**Task brief**. Only the lines from the one with "The image size is (640, 363)." through the last belong in the output; print them exactly as given below.

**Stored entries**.
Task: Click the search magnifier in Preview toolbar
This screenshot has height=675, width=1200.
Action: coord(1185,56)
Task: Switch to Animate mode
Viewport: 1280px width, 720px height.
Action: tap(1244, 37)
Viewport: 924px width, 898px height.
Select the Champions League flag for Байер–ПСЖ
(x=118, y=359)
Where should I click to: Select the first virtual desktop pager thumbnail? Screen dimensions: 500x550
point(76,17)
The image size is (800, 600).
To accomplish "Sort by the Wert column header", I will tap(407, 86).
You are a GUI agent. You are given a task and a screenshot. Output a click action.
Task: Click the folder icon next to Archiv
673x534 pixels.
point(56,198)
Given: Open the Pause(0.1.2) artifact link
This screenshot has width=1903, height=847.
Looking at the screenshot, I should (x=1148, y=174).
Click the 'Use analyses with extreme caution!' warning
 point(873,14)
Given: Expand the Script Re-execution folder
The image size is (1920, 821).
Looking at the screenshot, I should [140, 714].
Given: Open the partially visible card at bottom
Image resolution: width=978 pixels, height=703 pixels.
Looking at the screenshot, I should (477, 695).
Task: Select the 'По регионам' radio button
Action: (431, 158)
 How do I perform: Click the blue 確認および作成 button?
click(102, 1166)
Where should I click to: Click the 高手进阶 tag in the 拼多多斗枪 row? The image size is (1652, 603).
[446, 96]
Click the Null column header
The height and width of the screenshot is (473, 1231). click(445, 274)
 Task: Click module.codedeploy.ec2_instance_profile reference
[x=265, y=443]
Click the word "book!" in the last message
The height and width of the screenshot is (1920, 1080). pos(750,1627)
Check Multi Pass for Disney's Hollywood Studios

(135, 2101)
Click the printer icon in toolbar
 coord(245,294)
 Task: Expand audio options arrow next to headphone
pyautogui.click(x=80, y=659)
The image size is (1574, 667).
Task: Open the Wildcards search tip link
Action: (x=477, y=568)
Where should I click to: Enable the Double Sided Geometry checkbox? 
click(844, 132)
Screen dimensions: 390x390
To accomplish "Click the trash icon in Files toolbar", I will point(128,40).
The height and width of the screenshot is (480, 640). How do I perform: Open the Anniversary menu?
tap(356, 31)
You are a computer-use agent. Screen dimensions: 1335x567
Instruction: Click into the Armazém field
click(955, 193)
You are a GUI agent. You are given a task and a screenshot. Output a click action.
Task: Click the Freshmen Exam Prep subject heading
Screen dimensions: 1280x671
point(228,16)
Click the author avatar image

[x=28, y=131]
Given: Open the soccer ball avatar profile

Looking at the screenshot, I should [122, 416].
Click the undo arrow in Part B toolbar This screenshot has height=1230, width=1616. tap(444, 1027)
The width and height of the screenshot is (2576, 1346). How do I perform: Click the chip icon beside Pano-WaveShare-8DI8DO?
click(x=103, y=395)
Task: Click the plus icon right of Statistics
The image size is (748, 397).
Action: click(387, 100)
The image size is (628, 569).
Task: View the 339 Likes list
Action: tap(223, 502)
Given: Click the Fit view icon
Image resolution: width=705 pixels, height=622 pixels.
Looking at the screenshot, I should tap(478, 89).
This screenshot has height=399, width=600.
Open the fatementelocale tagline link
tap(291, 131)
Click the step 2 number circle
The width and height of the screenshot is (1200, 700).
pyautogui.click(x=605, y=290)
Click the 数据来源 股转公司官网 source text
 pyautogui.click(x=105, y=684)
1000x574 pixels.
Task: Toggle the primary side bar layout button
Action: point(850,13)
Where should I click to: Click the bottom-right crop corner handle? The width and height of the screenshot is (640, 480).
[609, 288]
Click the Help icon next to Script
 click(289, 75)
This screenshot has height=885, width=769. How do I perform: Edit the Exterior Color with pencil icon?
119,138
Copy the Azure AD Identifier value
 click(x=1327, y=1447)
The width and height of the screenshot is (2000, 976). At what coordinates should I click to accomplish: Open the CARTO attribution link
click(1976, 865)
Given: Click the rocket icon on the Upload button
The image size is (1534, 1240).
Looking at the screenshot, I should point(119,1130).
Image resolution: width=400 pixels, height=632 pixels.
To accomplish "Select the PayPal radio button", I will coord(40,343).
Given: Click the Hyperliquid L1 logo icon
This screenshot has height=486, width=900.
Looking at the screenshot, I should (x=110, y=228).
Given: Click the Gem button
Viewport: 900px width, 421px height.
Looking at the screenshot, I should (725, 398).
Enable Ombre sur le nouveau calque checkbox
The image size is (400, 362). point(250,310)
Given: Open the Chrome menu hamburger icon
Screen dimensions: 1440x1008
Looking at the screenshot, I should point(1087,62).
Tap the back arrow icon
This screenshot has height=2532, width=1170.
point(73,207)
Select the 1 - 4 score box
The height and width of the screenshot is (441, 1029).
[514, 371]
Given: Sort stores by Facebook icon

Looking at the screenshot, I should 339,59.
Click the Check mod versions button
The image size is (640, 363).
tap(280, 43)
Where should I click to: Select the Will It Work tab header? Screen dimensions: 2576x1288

**Reply to the exercise**.
The image size is (640, 363).
tap(280, 43)
Where should I click to: Select the Will It Work tab header? Screen dimensions: 2576x1288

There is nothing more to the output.